XNS also implements a simple echo protocol at the internetwork layer, similar to IP's ping, but operating at a lower level in the networking stack. XNS uses the Routing Information Protocol (RIP) as the router information-exchange system. It also has two primary transport layer protocols, both different from their Pup predecessor, the Sequenced Packet Protocol (SPP), which is an acknowledged transport protocol, analogous to TCP, and the Datagram Delivery Protocol (DDP), a connectionless protocol similar to UDP.
In conclusion, XNS is a versatile network system with a simple design, intended to be fast, efficient, and highly customizable. Its design is aimed at providing a reliable and flexible communication infrastructure that can handle the evolving needs of modern network systems. XNS is an excellent example of Xerox's innovation, and its legacy can be seen in modern network systems such as the Internet Protocol Suite.
History
In the late 60s, Bob Metcalfe was working on his thesis at Harvard University when he became captivated by an article on ALOHAnet, an early wide-area networking system. He soon began developing his theories on networking and presented them to his professors, who rejected them, leading to his eventual exit from Harvard.

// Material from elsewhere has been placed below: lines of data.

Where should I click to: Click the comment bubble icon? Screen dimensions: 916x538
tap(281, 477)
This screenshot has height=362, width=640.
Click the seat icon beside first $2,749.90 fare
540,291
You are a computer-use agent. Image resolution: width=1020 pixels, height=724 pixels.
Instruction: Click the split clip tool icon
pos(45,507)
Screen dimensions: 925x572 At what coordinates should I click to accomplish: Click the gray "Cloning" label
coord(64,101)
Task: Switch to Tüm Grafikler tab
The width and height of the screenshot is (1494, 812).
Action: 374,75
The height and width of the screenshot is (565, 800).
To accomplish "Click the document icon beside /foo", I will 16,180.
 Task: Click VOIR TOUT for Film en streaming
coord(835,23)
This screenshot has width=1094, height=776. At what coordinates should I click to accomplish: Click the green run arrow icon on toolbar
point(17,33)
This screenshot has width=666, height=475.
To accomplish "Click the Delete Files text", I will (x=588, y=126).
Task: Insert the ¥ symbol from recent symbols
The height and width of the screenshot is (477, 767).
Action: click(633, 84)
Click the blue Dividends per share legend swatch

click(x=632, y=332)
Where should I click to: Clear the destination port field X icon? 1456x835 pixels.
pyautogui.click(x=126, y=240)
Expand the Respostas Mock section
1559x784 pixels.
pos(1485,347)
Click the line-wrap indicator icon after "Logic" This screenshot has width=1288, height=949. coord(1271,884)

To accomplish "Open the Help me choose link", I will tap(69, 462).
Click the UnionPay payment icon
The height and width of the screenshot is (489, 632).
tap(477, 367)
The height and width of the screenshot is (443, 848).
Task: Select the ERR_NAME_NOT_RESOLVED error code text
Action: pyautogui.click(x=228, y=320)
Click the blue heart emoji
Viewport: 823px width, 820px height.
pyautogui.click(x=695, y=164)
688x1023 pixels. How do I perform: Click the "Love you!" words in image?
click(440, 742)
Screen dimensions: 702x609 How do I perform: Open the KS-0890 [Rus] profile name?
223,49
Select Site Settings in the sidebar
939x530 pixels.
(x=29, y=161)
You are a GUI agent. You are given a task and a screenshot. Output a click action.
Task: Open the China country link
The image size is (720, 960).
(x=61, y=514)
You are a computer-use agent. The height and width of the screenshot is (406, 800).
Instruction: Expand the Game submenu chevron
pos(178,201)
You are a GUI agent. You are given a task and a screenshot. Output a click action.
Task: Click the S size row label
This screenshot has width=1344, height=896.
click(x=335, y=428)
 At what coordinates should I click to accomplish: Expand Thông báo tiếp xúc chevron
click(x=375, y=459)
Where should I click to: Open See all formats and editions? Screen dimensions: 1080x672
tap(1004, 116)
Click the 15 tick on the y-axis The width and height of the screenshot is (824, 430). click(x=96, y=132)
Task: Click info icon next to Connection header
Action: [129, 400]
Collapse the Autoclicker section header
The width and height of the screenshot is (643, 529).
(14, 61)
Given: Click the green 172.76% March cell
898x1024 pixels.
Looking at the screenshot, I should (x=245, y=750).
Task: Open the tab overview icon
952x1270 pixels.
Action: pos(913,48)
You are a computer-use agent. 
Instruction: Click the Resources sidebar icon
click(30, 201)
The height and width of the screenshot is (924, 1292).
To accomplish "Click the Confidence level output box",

However, he was welcomed with open arms by Xerox PARC in 1970, where he and David Boggs started working on what was then referred to as "ALOHAnet in a wire."
Their work led to the development of the PARC Universal Packet (Pup) system by late 1974, which they successfully ran on Ethernet. In 1976, they submitted a paper on the concept to Communications of the ACM, and by the end of 1978, Xerox Network Systems (XNS) was up and running. XNS was essentially a version of Pup with the added concept of sockets and an internetwork, which allowed routers to forward packets across connected networks.
Metcalfe was frustrated by Xerox management's lack of interest in Ethernet, which led to a missed opportunity to sell the technology to MIT's famed Artificial Intelligence Laboratory. MIT went on to develop its own version of Ethernet called Chaosnet. Metcalfe eventually left Xerox in 1975 for Transaction Technology, a division of Citibank. He returned to Xerox seven months later to re-design Ethernet and Pup, which he did in collaboration with Yogin Dalal, a former ARPANET employee.
Dalal combined his ARPANET experience with the concepts from Pup, and by the end of 1977, they had published the first draft of the Xerox Network System specification. By early 1978, the new system was working, but management was still not making any move to commercialize it, leading to Metcalfe leaving Xerox at the end of 1978.
Despite its potential, XNS was not widely adopted, and its last use was by Xerox for communication with the DocuTech 135 Publishing System. However, its legacy lives on in the form of the Ethernet technology that we use today, which is the foundation for the internet and the basis for many other technologies that have transformed the way we live and work.
Xerox Network Systems is a classic tale of innovation, frustration, and missed opportunities. It is a story of brilliant minds working against a backdrop of corporate bureaucracy and a lack of vision. Metcalfe and his team were pioneers in a field that would go on to shape the future of communication and computing. They paved the way for a world that is more connected and more productive than ever before. And yet, the technology that they created was not given the opportunity to flourish in the way that it could have.
The lesson that we can take from the XNS story is that innovation is not just about creating new ideas but also about nurturing them and bringing them to market. It is about having the vision and the courage to take risks and to invest in the future. XNS may not have been the commercial success that its creators had hoped for, but it paved the way for a new era of communication and technology, and its legacy continues to be felt today.